The hospitality sector is up in arms about changes to
business rates which, they say, will make their businesses unsustainable, and
are asking for changes which will reduce the amount of tax that they need to
pay. They are saying, in effect, that they are unable to charge a price for
their products which is sufficient to cover all their costs plus returning a
reasonable profit. Looked at in hard market capitalism terms, as discussed here,
that means that many of those businesses are simply not viable. Left to its own
devices (which is what many capitalists claim to want), a capitalist market
would force a reduction in capacity (some businesses would fail) such as to
achieve a new balance between supply and demand at a (higher) price which makes
the remaining businesses viable.
Now I’m not a huge fan of unfettered capitalism, and
whilst markets are, in general, an efficient way of allocating resources, the
idea that they are or should be completely unregulated is not a sensible way of
determining social priorities. Governments have always interfered, in various
ways, to moderate the impact of markets in pursuit of wider goals. And the
government may well be right in thinking – for reasons of employment retention,
or for reasons of social cohesion, that maintaining a higher level of provision
of restaurants, pubs and hotels than the market can profitably sustain is a
good thing, and thus decide to offer some sort of assistance. Those in the
sector want to see that assistance in the form of reduced taxation, but it
isn’t the only way of achieving the aim. Tax breaks are a form of subsidy. They
don’t always look like that, because it involves taking less from the business
rather than giving them a handout, but a tax regime which adjusts rates for
some categories of businesses in order to keep otherwise unviable businesses in
existence cannot be other than a selective subsidy.

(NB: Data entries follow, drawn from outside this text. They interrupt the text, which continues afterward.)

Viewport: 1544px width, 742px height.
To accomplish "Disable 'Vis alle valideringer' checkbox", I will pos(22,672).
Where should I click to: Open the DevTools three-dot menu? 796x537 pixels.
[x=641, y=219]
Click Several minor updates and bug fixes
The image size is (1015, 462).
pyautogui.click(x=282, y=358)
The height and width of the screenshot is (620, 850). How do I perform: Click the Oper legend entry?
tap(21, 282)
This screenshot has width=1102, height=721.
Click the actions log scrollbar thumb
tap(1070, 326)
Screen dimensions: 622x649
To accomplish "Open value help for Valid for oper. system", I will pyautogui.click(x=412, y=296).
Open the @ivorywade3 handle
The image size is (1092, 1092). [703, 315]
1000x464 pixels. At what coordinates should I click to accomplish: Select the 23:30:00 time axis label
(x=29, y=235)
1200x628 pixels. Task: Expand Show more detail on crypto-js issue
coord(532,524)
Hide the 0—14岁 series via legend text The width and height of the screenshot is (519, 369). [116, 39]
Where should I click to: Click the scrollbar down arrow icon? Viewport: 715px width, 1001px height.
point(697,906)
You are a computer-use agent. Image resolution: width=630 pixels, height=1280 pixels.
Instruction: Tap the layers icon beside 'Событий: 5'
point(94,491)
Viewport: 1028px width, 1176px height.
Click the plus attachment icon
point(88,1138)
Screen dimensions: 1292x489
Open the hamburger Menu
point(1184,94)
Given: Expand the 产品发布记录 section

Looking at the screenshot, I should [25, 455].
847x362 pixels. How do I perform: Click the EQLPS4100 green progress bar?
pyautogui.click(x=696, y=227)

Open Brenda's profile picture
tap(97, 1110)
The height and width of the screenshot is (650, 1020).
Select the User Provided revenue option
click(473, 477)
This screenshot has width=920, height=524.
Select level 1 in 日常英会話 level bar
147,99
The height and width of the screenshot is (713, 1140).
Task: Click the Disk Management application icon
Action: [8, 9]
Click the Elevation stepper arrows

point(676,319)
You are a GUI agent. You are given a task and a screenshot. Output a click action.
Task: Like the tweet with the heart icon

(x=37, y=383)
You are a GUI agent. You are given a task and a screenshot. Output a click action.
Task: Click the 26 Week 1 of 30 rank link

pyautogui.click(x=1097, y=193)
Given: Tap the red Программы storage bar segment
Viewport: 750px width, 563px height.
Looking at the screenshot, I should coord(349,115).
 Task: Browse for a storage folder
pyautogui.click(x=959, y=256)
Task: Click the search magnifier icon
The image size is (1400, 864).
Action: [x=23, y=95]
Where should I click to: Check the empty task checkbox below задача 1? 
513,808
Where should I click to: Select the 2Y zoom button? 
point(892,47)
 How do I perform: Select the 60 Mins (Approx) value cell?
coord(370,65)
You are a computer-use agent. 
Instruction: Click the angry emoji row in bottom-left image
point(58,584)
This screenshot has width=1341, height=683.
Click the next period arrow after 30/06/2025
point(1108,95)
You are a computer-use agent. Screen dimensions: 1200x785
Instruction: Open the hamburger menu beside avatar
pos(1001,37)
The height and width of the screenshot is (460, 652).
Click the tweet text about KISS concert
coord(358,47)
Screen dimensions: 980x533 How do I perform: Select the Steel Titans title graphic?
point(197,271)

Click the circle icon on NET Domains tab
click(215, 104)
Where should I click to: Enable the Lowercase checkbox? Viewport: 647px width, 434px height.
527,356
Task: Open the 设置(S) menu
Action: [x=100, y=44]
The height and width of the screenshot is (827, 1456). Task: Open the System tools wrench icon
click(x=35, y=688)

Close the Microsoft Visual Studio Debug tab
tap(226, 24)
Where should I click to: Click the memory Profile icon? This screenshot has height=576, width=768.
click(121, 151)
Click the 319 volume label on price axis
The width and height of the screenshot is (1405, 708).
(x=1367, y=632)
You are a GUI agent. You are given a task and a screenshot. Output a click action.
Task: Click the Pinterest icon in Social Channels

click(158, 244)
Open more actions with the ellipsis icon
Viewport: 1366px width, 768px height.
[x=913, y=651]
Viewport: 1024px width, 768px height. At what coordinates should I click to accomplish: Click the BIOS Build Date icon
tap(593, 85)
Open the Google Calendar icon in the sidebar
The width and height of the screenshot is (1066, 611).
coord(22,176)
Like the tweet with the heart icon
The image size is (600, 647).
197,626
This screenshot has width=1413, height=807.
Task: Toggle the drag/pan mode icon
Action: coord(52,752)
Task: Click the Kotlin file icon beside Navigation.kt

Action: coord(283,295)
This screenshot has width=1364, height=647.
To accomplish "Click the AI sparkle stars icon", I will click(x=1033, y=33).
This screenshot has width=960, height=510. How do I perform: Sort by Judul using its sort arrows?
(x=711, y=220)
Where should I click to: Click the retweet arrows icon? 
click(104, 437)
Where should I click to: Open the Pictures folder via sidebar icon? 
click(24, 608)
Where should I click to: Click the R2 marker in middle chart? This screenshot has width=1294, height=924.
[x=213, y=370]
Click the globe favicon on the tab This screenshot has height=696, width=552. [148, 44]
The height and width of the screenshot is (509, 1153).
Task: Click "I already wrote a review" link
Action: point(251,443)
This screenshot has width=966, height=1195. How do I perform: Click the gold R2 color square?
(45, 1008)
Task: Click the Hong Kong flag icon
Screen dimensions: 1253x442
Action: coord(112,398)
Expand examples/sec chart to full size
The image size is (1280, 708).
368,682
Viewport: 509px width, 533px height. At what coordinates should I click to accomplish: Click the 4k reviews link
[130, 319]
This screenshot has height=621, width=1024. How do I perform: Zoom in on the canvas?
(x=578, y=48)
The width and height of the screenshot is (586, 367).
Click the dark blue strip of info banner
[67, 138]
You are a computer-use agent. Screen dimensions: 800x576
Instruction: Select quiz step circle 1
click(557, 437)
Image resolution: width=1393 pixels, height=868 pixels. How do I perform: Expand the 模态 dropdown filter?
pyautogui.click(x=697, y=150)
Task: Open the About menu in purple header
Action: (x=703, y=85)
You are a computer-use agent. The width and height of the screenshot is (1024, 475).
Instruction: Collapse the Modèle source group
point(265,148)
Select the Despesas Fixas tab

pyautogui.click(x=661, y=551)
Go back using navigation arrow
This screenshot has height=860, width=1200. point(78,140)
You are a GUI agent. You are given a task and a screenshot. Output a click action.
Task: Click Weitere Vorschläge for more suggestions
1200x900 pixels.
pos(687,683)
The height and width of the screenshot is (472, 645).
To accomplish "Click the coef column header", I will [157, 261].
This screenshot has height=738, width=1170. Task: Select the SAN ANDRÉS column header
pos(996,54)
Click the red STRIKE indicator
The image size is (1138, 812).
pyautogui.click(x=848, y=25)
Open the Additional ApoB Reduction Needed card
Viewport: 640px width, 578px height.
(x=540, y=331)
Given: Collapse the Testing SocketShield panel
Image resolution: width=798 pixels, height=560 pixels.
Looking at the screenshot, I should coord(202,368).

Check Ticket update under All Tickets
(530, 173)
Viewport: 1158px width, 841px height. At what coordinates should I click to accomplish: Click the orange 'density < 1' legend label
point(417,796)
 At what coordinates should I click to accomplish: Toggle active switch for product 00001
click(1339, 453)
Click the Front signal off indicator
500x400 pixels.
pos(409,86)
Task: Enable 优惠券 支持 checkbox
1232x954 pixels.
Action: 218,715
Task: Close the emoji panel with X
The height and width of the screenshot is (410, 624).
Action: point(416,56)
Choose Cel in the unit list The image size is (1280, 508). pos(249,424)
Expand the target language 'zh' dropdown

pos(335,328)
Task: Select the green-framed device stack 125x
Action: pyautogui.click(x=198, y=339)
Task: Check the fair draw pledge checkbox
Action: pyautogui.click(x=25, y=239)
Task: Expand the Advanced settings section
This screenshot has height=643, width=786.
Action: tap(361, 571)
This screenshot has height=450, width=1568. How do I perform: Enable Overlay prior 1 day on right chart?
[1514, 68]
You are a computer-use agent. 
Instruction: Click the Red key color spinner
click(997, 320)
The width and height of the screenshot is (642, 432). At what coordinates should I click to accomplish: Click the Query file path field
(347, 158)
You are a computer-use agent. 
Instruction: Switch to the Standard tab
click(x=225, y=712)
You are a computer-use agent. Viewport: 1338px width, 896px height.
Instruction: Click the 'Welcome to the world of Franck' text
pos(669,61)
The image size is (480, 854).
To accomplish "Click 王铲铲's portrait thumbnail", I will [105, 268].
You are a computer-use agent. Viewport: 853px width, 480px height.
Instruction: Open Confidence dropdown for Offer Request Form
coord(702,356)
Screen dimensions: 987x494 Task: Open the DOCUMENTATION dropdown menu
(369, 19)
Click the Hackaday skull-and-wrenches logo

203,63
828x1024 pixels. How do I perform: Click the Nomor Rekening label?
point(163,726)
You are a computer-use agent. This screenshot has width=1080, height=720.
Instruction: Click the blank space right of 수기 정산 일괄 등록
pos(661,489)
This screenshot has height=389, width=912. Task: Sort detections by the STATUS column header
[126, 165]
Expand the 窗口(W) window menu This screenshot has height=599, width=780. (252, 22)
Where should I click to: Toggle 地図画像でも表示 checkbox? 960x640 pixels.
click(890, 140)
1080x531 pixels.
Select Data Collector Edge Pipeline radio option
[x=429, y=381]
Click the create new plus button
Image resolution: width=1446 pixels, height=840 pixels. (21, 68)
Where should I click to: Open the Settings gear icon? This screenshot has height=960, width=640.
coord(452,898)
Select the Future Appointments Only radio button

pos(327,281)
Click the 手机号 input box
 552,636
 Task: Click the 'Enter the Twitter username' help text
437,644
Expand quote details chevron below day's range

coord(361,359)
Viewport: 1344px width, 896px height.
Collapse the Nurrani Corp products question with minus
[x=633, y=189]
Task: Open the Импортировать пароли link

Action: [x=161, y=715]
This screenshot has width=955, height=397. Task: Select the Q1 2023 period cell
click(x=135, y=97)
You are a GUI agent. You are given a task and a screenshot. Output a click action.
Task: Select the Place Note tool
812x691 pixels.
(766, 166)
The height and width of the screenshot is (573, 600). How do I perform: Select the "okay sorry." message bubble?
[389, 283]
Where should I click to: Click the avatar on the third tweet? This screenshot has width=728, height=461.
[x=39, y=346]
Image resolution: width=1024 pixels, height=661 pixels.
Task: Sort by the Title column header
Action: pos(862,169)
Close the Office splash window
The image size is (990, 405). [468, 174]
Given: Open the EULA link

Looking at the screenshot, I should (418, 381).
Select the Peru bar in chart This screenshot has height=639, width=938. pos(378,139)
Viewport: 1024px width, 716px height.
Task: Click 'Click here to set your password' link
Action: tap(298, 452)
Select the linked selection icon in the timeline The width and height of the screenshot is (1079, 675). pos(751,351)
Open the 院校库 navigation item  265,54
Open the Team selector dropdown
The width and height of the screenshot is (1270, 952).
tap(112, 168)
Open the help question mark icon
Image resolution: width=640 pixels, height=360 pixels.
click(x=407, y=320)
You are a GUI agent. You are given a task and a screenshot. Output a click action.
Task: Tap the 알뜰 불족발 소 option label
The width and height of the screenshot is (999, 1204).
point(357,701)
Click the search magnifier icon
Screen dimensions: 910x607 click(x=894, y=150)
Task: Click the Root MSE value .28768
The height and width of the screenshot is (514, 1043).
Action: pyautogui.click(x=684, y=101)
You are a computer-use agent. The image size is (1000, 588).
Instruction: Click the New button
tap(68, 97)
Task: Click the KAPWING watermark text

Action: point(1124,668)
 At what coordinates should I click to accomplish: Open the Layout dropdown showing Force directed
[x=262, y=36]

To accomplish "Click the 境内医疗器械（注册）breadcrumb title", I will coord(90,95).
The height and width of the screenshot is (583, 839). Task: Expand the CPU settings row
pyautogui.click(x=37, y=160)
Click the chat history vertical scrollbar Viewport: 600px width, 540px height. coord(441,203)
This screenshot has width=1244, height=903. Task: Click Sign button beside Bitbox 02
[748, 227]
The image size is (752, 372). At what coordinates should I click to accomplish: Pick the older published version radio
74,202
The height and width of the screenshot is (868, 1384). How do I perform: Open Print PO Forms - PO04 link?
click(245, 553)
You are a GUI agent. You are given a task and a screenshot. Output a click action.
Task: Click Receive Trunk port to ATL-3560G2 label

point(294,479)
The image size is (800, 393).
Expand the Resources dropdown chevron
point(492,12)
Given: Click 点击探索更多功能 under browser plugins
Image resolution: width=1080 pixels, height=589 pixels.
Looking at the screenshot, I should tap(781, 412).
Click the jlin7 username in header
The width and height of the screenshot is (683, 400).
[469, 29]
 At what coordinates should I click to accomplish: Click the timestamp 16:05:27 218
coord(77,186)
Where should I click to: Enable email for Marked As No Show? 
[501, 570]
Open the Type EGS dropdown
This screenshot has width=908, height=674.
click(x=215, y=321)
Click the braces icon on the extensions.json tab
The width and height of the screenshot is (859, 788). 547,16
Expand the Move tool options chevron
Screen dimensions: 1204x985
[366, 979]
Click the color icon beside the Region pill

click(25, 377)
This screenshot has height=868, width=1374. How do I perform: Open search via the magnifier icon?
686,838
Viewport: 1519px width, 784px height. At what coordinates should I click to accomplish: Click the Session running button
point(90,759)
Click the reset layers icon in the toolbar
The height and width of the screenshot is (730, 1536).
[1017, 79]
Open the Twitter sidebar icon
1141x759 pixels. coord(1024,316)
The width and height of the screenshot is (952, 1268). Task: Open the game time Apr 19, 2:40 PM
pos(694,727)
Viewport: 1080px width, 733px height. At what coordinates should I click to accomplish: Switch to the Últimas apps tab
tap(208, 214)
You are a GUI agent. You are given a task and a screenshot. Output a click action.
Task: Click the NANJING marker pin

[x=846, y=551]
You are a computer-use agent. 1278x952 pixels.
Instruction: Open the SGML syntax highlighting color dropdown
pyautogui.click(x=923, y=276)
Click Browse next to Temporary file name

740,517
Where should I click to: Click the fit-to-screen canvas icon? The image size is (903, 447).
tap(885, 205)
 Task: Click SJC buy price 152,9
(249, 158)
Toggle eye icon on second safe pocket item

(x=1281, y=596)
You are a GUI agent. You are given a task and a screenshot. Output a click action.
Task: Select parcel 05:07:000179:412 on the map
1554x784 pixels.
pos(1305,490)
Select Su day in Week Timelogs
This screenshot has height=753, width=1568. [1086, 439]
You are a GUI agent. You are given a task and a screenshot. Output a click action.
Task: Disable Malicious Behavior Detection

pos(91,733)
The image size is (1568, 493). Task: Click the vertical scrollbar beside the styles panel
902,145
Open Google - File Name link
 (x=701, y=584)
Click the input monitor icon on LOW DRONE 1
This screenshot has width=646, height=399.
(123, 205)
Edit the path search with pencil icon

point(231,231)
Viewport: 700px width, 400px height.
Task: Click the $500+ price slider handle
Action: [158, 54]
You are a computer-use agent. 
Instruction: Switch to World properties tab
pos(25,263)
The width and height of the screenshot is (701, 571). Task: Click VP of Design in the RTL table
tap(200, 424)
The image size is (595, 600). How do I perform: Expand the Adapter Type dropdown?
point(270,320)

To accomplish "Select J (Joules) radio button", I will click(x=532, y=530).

It isn’t the only way of providing a subsidy. The
government could, instead, decide to take the same amount of money and issue
vouchers to each household, enabling them to enjoy a discount off the bill for
food and drink – subsidising the pints not the pub. It looks very different, of
course, but the effect is the same: people would be able to go out and enjoy a
meal or a drink which they couldn’t otherwise afford, and the businesses would
be receiving an income sufficient to make them viable. Better yet – for those
who are greater fans of markets than I – it would enable the consumers to
choose which pubs and restaurants received the extra custom and therefore money,
rather than being a blanket subsidy for all.
For a number of reasons, I wouldn’t actually propose
that, but it’s interesting to note that many of those demanding tax breaks
would be furious at the idea of ‘giving’ people money to eat out. It’s a
universal benefit which they are getting without working for it, they would
argue. Yet, in economic terms, it’s exactly the same thing: the same amount of
money produces the same effect in terms of people being able to afford food and
drink and businesses remaining viable. It raises an interesting and more
general economic question: when the government gives a subsidy, who is it
actually subsidising? Is it the business, the owners of the capital involved,
the consumers, the suppliers, or the employees? In practice, all of those
people benefit in some way or another, regardless of the form in which the
subsidy is paid or to whom it is paid. So why is a ‘tax break’ deemed an
entirely valid approach, whilst a handout to customers is some sort of
undeserved freebie? The answer, of course, lies in who sets the agenda and
boundaries of debate. And it isn’t the customers.